The question then becomes, how can Strepsils continue riding this wave and make the most of the opportunity that has arisen? Well, there are a few examples that I think demonstrate how businesses can create successful campaigns on the back of political or media worthy events that have taken place. One brand that springs to mind is Specsavers; back when London hosted the 2012 Olympics, you might remember a Women’s football match that took place between North Korea and Columbia, when the North Korean players left the pitch in protest at national enemy South Korea’s flag appearing on stadium screens instead of the DPRK’s. Specsavers leapt on this opportunity; the opticians booked out a series of ad spaces in newspapers which depicted both the North and South Korean flag alongside the organisation’s catchphrase ‘Should’ve gone to Specsavers’ written in Korean.
The stunt made waves across the media landscape, being shared at a huge level through social media and becoming a news story in itself. This is a fine example of how brands can utilise events that unfold around them and turn misdemeanours into a marketing success story. If I was in Strepsils PR team, as soon as Nicola Sturgeon pulled her stunt I would have been looking to take advantage immediately, booking advertising space and drawing up a strategy/campaign to exploit the opportunity through the mainstream media and social media.
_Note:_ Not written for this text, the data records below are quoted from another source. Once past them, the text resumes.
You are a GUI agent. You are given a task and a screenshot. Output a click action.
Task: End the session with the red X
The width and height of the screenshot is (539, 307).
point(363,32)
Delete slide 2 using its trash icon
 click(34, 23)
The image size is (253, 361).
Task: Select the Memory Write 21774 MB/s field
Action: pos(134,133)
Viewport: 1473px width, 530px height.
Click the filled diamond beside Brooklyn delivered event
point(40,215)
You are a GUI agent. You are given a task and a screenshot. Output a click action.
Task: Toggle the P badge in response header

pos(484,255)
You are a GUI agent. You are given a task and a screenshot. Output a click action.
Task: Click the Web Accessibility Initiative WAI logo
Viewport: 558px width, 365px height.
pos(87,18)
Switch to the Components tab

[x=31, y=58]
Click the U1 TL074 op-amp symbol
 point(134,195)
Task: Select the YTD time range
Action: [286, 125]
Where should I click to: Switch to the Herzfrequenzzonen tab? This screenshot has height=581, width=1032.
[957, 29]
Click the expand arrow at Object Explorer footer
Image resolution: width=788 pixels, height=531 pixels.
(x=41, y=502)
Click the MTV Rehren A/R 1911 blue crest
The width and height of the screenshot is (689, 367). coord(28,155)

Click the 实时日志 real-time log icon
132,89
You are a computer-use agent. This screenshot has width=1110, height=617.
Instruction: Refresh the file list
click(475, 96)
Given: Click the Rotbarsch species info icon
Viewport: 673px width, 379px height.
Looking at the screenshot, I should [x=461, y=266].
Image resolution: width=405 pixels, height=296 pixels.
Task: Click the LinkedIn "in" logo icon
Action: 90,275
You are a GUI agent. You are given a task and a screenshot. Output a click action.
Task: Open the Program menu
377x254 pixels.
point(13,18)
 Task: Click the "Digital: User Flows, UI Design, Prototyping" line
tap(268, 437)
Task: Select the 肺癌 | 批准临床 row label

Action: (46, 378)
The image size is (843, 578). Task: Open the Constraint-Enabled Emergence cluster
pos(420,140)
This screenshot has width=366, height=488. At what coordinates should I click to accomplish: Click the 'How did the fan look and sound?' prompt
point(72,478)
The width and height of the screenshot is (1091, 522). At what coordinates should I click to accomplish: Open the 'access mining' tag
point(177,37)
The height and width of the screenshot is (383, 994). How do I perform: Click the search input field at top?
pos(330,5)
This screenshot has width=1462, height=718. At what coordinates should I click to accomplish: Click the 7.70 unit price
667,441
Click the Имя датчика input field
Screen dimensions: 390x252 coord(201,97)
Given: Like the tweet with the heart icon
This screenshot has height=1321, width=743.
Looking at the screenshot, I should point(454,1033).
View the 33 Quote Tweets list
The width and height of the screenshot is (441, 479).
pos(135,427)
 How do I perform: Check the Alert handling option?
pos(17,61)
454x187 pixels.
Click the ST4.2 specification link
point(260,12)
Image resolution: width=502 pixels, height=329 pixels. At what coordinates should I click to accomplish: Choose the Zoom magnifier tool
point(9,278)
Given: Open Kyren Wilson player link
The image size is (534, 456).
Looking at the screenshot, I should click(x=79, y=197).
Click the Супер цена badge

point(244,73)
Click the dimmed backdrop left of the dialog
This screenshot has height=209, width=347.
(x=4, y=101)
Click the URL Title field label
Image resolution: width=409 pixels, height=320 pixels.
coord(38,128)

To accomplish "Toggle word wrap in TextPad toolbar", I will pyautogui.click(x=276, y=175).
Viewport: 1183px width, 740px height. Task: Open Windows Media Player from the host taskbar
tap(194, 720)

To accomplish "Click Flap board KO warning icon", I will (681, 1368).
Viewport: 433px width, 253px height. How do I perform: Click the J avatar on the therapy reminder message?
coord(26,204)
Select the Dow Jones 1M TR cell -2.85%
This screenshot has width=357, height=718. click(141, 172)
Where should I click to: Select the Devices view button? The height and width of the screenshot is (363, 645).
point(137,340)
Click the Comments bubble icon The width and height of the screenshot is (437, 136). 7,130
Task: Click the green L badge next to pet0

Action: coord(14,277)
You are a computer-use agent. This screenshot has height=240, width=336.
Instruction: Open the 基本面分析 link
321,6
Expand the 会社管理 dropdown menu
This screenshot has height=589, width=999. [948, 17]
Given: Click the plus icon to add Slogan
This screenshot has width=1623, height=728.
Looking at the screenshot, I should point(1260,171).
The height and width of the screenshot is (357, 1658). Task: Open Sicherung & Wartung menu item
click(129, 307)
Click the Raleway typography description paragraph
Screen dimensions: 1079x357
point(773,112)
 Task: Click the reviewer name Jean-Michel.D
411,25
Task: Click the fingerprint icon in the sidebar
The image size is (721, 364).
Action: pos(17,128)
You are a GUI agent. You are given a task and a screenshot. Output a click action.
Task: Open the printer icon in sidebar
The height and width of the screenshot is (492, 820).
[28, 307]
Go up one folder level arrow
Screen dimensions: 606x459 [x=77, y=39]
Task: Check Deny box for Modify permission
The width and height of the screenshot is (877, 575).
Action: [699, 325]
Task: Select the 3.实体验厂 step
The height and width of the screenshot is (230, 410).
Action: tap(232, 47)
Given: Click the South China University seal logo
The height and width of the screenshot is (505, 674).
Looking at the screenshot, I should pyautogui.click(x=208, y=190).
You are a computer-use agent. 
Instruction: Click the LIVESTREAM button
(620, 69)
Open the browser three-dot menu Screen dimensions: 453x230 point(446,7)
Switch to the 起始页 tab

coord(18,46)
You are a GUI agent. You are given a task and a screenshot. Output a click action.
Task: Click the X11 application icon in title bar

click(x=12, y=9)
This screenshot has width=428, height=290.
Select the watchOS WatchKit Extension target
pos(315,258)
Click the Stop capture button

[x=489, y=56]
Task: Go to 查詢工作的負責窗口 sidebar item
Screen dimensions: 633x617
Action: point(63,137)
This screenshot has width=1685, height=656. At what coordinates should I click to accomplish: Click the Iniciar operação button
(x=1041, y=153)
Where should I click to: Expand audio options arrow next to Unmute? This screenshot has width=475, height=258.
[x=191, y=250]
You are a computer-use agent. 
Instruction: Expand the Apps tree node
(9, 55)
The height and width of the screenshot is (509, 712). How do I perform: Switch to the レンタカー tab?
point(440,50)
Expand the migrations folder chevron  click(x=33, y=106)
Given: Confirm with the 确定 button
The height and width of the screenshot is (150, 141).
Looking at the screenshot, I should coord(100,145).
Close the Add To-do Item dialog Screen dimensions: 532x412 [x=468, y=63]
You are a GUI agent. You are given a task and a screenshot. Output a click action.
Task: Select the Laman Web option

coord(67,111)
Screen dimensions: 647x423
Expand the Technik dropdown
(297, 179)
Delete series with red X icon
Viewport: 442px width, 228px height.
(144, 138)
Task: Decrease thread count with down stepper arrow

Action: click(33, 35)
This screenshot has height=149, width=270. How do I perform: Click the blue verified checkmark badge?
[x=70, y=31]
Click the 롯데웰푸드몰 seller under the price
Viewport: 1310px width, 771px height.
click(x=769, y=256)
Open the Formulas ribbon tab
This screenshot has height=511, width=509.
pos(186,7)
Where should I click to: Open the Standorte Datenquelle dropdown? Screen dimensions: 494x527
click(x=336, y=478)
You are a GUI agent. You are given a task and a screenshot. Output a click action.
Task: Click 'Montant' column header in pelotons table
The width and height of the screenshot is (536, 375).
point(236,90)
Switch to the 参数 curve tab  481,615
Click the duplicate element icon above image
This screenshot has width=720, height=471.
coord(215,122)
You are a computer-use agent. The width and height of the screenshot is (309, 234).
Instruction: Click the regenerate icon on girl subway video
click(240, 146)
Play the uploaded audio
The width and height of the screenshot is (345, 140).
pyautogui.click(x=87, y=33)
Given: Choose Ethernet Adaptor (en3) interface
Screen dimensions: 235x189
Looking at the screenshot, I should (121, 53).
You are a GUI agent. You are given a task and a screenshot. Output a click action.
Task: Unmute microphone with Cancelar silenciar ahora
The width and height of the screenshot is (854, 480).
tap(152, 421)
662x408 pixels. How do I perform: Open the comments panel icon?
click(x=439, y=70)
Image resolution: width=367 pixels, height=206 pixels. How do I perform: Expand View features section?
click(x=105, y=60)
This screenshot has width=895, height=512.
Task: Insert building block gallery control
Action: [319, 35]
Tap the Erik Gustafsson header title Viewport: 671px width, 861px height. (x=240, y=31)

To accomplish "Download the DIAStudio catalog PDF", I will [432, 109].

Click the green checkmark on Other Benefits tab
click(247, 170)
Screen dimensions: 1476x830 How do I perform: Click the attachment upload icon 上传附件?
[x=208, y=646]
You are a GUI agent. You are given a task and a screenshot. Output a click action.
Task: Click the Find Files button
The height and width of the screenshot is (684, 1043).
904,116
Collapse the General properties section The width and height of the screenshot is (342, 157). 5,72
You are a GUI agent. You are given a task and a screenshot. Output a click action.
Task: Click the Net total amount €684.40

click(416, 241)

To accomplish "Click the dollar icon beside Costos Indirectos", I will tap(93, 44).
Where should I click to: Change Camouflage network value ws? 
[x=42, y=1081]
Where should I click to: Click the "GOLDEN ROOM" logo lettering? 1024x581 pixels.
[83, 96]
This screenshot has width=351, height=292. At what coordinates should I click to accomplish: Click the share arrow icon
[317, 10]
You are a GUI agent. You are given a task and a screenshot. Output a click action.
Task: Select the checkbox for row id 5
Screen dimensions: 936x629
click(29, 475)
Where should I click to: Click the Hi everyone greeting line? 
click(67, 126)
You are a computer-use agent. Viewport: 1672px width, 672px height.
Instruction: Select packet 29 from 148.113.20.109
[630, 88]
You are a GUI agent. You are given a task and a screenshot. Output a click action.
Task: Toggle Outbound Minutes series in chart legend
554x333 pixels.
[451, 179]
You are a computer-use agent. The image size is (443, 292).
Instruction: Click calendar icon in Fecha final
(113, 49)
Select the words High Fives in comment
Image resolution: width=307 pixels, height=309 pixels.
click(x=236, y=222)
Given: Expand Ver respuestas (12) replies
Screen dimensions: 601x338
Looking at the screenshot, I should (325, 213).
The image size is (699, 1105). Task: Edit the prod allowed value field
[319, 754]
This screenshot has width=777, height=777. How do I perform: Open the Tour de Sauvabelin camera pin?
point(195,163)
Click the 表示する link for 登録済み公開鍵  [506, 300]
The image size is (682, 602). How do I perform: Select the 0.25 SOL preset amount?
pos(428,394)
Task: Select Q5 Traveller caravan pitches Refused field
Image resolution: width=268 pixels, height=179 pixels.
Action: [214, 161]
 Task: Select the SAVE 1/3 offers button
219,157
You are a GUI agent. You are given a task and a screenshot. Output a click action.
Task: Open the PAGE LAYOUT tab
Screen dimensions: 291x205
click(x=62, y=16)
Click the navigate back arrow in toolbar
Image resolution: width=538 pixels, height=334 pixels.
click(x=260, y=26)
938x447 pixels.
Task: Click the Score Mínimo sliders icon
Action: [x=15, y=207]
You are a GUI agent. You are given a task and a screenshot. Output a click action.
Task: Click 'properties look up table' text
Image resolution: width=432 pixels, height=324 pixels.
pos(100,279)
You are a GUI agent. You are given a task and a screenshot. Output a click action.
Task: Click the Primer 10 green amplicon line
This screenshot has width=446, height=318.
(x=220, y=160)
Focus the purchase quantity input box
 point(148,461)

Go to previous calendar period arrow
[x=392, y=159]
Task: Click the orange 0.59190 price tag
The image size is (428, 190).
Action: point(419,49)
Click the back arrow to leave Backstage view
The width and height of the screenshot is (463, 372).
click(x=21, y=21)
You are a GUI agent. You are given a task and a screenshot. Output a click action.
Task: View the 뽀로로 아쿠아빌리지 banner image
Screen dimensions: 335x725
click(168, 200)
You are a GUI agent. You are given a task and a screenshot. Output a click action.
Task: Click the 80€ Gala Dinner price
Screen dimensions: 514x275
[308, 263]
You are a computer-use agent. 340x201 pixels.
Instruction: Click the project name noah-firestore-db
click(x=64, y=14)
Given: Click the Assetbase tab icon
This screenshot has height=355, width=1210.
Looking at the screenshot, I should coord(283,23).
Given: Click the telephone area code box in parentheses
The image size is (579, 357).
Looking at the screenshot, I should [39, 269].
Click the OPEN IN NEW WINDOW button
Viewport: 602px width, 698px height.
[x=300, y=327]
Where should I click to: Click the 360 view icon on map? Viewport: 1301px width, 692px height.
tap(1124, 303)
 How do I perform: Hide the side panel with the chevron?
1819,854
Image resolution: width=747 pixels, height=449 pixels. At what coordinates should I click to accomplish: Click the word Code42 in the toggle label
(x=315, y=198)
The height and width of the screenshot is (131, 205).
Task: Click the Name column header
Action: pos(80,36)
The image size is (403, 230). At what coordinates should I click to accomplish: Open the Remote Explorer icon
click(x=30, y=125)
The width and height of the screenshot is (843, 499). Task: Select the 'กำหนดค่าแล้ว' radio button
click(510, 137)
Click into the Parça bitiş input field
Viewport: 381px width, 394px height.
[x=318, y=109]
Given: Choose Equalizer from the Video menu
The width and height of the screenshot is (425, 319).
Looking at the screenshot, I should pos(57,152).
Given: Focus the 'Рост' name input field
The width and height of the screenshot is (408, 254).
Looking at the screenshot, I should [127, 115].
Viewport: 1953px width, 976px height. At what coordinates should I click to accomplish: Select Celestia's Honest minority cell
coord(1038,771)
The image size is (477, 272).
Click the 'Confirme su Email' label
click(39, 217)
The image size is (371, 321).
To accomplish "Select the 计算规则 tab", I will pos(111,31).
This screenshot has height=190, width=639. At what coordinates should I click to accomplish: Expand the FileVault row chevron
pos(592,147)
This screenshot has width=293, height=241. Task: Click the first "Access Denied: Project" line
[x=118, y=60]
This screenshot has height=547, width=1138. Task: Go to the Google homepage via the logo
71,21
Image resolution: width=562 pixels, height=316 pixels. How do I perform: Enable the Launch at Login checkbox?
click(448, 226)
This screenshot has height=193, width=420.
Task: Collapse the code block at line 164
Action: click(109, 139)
It’s rare that brands receive opportunities like the one that arose for Strepsils. While there may be understandable hesitation to jump on the back of controversial or political events, these can present huge opportunities for brands that could reap rewards for the organisation and ensure a great exposure through the press and to target markets. So, if your brand lands an unexpected chance to harness a media opportunity like this, don’t pass it up. Hunker down with the marketing team and develop a strategy to create as much of a buzz as possible.